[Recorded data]
┏━━

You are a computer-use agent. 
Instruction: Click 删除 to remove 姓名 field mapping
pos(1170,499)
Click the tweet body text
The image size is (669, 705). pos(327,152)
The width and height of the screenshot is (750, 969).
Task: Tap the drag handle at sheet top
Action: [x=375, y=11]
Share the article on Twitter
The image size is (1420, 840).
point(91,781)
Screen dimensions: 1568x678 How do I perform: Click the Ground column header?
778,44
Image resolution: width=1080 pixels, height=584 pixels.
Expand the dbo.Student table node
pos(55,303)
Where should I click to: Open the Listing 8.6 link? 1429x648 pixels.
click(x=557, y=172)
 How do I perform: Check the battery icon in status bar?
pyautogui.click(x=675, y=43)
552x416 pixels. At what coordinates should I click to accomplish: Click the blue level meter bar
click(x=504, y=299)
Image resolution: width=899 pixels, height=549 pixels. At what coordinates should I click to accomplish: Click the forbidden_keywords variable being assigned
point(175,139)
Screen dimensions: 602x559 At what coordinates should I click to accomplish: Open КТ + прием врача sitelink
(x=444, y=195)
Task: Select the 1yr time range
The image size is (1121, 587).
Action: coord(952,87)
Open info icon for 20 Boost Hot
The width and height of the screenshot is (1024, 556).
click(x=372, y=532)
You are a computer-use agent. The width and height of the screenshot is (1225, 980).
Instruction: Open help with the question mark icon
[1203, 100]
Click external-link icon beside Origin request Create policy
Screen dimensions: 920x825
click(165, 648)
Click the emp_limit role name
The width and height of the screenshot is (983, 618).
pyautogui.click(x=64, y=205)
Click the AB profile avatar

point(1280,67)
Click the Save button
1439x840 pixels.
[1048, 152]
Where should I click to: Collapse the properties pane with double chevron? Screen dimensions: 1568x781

┗━━

_WHAT THE TASK ASKS_
Return the number of lines in the data above that include the word "computer", and nothing else.

_ANSWER SPACE_
2